Financial experts also play a role in complex cases. Forensic accountants are brought in to value businesses, trace income through tangled personal and business accounts, and identify hidden assets. They review financial statements, tax returns, bank records, and credit reports to build an accurate picture of a family’s finances. In court, they serve as expert witnesses whose analysis helps judges make informed decisions about property division and support amounts.

Judges and court staff manage the process itself. Family court judges preside over hearings, interpret the law, and issue orders. Court staff handle filings, scheduling, and records. In many jurisdictions, family courts also employ mediators and case managers who help move cases toward resolution without a full trial.

How a Family Lawsuit Moves Through Court

A family lawsuit begins when one party files a petition or complaint with the court. This document spells out what the filer is asking for and the basic facts supporting the request. The other party must be formally served with the paperwork and then has a set period, typically 20 to 30 days depending on the jurisdiction, to file a response.

Failing to respond has real consequences. If the respondent doesn’t file an answer within the deadline, the filing party can ask the court for a default judgment. In a default situation, the judge can grant the requests in the original petition without the other side’s input, though the court still independently evaluates whether orders involving children serve the child’s best interests. Even in a default case, the filing party must complete financial disclosures and follow all standard procedural steps.

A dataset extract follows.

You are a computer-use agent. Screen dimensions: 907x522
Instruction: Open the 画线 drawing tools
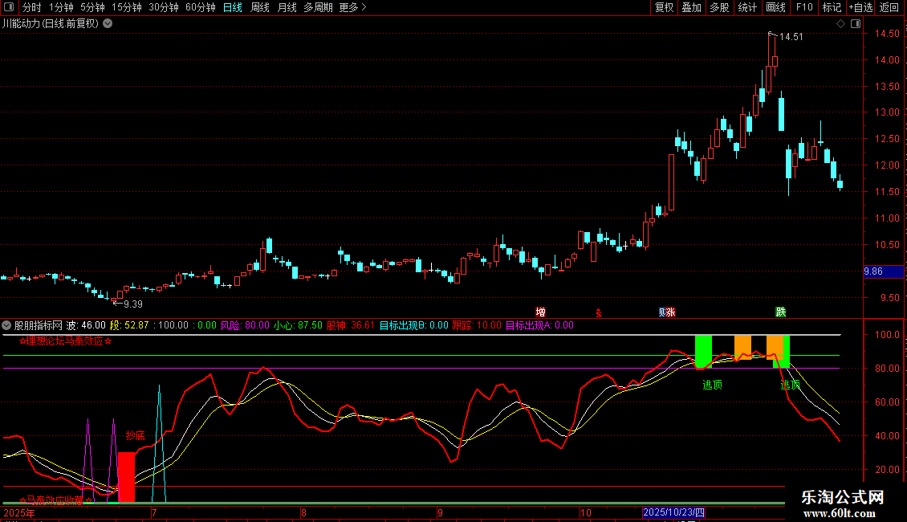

Before filing, every state requires you to establish residency and jurisdiction. Most states require that at least one spouse has lived in the state for a set period, commonly six months, before filing for divorce. County-level residency requirements may apply as well. Filing in the wrong jurisdiction can get your case dismissed and force you to start over, so checking this early saves time and money.

After initial filings, both sides exchange financial and personal information through a process called discovery. This can include written questions, requests for documents like tax returns and bank statements, and sworn depositions. Discovery is where cases get expensive, but it’s also where the facts emerge. Hiding assets or income during discovery is one of the fastest ways to lose credibility with a judge.

Most family law cases settle before trial. Courts encourage mediation, where a neutral third party helps both sides negotiate an agreement. Private mediators typically charge by the hour, and the cost is split between the parties. When mediation works, it produces outcomes both sides had a hand in shaping, which tends to mean better long-term compliance. If the parties reach agreement, it’s formalized into a written settlement and submitted to the judge for approval. The judge reviews it to make sure it’s fair and, in cases involving children, that it serves their best interests.

When no agreement is possible, the case goes to trial. Each side presents evidence and testimony, and the judge issues a binding order resolving every disputed issue. Family court trials are typically bench trials, meaning a judge decides rather than a jury. The judge’s final order is enforceable immediately, and violating it can result in contempt proceedings.